**Problem requirements**
Output exactly what appears from the line containing "The height and width of the screenshot is (127, 190)." to the end of the data below, and nothing more.

**Available data**

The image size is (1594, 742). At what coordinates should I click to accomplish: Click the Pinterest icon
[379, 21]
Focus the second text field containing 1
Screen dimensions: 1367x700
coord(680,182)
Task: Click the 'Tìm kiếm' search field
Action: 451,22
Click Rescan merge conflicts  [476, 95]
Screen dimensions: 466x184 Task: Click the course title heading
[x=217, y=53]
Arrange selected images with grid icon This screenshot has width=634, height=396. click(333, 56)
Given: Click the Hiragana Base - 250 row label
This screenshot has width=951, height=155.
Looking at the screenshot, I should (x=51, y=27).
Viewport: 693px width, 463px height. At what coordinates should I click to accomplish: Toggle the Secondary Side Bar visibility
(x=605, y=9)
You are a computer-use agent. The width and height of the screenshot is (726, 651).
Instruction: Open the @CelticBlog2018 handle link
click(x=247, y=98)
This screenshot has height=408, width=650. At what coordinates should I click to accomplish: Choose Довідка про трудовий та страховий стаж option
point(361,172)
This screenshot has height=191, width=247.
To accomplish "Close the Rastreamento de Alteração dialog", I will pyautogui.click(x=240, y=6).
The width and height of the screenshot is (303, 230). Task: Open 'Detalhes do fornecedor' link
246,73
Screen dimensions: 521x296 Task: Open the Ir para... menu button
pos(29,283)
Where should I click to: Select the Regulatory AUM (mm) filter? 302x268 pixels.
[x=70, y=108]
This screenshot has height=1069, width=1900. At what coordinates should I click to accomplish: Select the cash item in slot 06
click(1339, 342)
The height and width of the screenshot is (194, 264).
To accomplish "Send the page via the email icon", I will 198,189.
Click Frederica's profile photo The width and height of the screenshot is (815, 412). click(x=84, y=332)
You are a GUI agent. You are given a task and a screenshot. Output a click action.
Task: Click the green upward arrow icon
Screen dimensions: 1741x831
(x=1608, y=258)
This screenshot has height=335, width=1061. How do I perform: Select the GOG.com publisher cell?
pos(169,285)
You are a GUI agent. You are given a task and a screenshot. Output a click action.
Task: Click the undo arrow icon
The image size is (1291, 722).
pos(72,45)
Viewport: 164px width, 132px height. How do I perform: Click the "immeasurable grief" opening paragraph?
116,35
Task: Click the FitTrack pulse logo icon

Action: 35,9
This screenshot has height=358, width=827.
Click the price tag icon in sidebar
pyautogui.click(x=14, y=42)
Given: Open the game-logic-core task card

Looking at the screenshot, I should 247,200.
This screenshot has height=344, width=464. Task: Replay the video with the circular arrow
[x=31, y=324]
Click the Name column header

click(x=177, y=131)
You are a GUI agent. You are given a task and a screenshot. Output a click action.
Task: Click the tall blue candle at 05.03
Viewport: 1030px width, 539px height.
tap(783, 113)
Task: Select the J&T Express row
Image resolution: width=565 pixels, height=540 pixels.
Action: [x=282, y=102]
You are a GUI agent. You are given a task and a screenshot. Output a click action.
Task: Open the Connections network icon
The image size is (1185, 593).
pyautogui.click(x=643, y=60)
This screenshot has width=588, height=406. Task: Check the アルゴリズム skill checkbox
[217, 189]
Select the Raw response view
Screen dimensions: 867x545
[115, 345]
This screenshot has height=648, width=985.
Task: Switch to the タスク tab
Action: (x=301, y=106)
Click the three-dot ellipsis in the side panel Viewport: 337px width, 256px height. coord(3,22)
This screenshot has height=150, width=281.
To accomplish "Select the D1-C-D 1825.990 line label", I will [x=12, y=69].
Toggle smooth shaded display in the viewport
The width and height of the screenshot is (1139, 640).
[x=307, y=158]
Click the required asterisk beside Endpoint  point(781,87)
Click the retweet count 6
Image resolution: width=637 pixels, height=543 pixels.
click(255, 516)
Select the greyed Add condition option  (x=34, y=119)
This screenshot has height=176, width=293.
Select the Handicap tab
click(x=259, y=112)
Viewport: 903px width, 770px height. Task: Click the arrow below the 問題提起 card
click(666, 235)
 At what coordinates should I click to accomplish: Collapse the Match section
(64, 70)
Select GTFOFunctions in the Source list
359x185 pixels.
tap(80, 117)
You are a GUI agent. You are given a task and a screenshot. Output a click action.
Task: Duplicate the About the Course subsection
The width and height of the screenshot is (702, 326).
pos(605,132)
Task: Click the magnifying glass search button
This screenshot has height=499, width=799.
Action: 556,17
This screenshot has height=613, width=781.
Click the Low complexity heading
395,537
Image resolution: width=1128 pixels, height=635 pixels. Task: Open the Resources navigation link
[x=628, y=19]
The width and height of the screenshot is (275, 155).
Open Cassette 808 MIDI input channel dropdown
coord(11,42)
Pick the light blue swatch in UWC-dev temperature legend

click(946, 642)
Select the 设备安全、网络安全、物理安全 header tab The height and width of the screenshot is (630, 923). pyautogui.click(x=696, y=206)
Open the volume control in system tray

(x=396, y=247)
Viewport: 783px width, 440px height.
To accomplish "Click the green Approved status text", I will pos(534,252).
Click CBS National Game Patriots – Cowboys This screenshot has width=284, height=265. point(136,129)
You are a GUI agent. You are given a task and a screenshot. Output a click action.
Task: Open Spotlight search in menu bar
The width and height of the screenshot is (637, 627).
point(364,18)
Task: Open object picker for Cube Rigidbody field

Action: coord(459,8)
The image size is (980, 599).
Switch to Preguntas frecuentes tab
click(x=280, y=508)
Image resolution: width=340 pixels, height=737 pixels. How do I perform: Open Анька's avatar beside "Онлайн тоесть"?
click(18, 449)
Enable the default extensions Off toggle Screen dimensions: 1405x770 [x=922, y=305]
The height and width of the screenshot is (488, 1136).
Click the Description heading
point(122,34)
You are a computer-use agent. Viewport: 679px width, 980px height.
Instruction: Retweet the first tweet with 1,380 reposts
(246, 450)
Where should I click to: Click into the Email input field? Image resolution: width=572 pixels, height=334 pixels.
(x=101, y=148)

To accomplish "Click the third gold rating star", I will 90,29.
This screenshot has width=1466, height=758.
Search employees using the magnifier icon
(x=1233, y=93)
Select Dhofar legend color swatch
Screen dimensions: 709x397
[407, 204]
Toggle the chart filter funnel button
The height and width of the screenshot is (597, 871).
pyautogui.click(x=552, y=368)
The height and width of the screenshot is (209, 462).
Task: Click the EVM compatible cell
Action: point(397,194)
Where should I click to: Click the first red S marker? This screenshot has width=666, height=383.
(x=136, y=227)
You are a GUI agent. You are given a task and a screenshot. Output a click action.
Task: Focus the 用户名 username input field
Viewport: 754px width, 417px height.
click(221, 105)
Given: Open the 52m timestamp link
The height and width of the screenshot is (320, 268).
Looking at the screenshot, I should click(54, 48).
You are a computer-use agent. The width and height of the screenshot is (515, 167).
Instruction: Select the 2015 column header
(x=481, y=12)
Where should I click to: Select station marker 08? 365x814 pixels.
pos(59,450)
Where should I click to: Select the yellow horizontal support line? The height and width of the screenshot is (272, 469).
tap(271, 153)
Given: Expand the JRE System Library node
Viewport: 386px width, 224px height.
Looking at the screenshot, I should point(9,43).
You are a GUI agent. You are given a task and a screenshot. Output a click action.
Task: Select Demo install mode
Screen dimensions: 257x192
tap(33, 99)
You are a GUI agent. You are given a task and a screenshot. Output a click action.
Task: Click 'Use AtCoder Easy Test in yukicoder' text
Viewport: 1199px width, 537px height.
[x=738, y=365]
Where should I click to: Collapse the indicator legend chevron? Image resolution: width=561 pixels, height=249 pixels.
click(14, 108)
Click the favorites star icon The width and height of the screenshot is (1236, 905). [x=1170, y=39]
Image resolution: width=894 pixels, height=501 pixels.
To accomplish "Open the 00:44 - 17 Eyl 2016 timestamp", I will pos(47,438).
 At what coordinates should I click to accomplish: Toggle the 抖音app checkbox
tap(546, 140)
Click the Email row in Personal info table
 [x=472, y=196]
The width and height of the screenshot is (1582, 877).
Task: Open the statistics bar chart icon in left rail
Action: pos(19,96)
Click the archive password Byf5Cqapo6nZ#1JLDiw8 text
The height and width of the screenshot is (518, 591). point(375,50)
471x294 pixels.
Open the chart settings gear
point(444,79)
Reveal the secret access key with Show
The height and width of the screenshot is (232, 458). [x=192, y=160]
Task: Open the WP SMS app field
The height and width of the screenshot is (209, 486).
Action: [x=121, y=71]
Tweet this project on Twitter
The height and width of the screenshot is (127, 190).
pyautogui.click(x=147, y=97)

**Solved problem**
The height and width of the screenshot is (127, 190).
pyautogui.click(x=147, y=97)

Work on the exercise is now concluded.